§ **Your assignment**:
Print every line below that comes at or after the line containing "Viewport: 1561px width, 618px height.", exactly as written.

====== Supplied data ======

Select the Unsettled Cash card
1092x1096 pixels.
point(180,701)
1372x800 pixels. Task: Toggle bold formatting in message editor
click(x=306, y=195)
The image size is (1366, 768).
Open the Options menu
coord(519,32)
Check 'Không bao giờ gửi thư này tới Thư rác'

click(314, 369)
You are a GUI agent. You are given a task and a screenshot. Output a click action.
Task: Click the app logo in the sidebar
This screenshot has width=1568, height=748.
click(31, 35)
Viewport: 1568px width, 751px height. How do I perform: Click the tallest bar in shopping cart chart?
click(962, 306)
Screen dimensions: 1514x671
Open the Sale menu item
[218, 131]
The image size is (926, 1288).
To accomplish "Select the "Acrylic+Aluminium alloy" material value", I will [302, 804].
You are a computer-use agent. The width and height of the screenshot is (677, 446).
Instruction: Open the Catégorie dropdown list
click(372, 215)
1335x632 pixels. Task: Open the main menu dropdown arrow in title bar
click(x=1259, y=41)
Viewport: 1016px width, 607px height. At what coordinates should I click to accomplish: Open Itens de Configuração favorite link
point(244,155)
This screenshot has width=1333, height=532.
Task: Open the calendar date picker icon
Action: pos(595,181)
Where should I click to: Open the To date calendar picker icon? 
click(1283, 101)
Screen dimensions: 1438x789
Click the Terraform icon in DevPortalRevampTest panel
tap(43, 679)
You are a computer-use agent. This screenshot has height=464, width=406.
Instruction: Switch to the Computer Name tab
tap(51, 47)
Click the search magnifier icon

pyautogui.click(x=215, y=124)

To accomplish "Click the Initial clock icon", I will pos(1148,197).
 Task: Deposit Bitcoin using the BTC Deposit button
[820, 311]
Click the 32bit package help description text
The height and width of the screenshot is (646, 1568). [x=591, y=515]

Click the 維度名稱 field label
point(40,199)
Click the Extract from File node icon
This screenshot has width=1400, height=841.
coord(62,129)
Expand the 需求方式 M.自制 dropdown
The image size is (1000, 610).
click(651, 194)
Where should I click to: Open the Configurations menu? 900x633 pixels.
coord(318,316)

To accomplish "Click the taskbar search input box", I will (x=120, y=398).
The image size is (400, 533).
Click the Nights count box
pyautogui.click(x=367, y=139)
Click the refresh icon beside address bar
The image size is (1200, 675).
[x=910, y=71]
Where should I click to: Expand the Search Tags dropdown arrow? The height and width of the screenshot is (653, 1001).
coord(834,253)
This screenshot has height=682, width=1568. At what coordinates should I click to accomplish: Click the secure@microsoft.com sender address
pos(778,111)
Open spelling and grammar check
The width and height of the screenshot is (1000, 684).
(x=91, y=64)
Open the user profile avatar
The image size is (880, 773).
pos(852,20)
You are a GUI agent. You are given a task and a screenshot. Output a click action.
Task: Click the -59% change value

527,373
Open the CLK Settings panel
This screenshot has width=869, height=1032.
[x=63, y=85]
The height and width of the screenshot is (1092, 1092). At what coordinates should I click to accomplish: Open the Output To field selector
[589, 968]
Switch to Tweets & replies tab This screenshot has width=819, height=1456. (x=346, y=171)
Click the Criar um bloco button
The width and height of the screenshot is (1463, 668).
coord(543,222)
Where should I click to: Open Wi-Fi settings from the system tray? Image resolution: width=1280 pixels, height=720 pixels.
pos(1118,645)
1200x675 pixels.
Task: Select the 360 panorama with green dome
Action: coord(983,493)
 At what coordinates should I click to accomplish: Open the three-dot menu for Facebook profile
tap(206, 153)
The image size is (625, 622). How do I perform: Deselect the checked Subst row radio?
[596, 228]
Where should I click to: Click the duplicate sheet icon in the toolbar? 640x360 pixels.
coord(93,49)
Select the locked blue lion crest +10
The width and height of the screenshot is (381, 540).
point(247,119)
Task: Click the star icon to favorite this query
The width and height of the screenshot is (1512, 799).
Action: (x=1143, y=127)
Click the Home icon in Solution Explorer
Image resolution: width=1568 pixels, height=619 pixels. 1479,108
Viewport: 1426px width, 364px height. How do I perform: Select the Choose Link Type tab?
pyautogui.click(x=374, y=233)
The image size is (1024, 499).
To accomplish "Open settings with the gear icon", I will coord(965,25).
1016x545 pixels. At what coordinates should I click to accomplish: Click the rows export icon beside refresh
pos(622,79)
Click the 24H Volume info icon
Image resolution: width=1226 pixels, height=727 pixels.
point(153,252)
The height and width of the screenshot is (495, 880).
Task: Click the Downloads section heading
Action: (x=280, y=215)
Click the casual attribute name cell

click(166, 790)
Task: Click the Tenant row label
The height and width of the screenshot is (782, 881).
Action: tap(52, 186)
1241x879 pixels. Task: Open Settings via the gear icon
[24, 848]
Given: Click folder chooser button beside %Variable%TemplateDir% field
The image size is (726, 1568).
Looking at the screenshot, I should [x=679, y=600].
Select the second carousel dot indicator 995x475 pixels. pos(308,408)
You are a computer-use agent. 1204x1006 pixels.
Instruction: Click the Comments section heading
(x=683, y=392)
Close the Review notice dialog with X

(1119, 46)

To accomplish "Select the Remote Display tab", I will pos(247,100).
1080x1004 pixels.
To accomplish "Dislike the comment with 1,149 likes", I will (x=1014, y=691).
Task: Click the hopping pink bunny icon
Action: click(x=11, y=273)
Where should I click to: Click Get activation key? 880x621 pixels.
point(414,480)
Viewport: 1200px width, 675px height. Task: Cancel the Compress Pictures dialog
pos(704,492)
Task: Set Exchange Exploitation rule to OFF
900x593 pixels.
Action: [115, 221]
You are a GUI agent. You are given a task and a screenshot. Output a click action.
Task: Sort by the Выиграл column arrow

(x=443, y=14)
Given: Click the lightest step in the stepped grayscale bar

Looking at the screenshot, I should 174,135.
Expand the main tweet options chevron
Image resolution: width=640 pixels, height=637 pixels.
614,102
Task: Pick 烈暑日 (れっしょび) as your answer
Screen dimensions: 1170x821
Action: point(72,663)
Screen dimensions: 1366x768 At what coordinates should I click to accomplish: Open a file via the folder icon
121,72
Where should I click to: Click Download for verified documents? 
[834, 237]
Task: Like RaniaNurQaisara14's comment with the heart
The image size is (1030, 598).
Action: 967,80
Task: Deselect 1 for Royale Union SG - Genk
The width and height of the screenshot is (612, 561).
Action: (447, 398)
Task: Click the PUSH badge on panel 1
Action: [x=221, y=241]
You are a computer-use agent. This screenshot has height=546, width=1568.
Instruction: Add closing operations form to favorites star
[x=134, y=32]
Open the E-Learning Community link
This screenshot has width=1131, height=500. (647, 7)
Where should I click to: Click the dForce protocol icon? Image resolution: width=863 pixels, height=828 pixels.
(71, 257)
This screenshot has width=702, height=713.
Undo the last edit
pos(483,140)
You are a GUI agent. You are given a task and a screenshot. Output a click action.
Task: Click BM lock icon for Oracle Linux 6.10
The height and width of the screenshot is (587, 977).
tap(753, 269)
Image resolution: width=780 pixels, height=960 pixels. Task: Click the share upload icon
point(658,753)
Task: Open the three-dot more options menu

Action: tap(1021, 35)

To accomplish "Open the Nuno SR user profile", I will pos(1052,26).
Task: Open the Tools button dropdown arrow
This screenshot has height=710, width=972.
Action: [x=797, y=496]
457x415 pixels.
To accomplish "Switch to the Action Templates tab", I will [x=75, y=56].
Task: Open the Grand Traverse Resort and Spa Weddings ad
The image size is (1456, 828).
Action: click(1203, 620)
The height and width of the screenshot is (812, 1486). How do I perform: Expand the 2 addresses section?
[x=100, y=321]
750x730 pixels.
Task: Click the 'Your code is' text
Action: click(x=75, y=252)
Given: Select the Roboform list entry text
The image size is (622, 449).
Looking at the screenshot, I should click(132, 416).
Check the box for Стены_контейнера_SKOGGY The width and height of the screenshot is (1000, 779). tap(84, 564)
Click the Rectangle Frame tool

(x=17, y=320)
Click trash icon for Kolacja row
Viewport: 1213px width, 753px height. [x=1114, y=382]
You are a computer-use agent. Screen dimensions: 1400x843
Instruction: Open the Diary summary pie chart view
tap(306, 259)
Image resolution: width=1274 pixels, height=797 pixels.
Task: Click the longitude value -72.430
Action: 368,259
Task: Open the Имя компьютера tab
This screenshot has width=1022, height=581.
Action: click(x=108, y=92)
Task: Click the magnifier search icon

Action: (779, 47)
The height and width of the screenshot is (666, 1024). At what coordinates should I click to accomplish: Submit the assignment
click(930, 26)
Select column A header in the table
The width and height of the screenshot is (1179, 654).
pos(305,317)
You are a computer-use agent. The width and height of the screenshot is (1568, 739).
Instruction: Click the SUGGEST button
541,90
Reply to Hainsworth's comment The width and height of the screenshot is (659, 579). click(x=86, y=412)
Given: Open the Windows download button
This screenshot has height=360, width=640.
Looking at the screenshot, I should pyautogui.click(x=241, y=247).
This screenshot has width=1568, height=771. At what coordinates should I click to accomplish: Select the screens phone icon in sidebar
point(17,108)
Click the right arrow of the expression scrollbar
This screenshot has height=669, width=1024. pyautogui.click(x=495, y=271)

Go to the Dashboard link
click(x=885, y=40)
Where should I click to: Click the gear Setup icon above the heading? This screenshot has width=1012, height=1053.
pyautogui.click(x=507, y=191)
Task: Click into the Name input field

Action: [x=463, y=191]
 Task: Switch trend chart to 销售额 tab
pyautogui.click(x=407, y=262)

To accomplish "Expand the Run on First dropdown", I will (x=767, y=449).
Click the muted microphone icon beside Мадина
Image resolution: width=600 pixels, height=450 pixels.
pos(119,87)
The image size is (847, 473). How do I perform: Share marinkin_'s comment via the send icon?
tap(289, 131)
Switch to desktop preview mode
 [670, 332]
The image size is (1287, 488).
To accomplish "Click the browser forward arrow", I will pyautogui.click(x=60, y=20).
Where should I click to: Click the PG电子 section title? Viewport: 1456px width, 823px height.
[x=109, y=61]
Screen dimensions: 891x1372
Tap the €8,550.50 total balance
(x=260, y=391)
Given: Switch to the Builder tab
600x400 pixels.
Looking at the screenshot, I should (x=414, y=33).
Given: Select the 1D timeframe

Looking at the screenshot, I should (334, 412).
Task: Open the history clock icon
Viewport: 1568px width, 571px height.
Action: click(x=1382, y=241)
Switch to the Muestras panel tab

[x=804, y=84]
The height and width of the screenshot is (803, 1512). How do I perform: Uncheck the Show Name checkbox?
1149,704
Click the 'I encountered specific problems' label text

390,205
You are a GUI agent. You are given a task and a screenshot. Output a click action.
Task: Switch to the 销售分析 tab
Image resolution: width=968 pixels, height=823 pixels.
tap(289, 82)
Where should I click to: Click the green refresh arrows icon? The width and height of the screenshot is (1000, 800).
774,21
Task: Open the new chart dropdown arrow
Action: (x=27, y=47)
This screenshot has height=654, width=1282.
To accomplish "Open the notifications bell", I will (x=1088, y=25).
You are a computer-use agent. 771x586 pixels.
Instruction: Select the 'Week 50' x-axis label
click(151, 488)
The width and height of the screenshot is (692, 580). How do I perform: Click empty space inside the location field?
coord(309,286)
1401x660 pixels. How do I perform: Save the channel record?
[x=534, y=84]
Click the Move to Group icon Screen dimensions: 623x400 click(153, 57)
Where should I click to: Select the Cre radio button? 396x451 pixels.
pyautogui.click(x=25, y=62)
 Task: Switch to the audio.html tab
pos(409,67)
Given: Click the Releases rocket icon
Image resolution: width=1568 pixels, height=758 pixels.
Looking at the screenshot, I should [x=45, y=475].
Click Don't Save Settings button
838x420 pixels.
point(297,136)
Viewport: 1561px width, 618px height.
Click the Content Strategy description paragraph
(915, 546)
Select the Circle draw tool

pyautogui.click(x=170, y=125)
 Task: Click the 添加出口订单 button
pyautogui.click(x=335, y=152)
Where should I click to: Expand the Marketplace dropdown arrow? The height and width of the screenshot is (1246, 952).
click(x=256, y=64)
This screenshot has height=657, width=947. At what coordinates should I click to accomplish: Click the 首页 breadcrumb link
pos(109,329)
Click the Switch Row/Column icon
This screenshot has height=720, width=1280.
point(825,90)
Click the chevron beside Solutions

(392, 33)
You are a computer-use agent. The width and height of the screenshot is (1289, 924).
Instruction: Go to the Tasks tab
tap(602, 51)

======

§ **Task answer**:
Viewport: 1561px width, 618px height.
Click the Content Strategy description paragraph
(915, 546)
Select the Circle draw tool

pyautogui.click(x=170, y=125)
 Task: Click the 添加出口订单 button
pyautogui.click(x=335, y=152)
Where should I click to: Expand the Marketplace dropdown arrow? The height and width of the screenshot is (1246, 952).
click(x=256, y=64)
This screenshot has height=657, width=947. At what coordinates should I click to accomplish: Click the 首页 breadcrumb link
pos(109,329)
Click the Switch Row/Column icon
This screenshot has height=720, width=1280.
point(825,90)
Click the chevron beside Solutions

(392, 33)
You are a computer-use agent. The width and height of the screenshot is (1289, 924).
Instruction: Go to the Tasks tab
tap(602, 51)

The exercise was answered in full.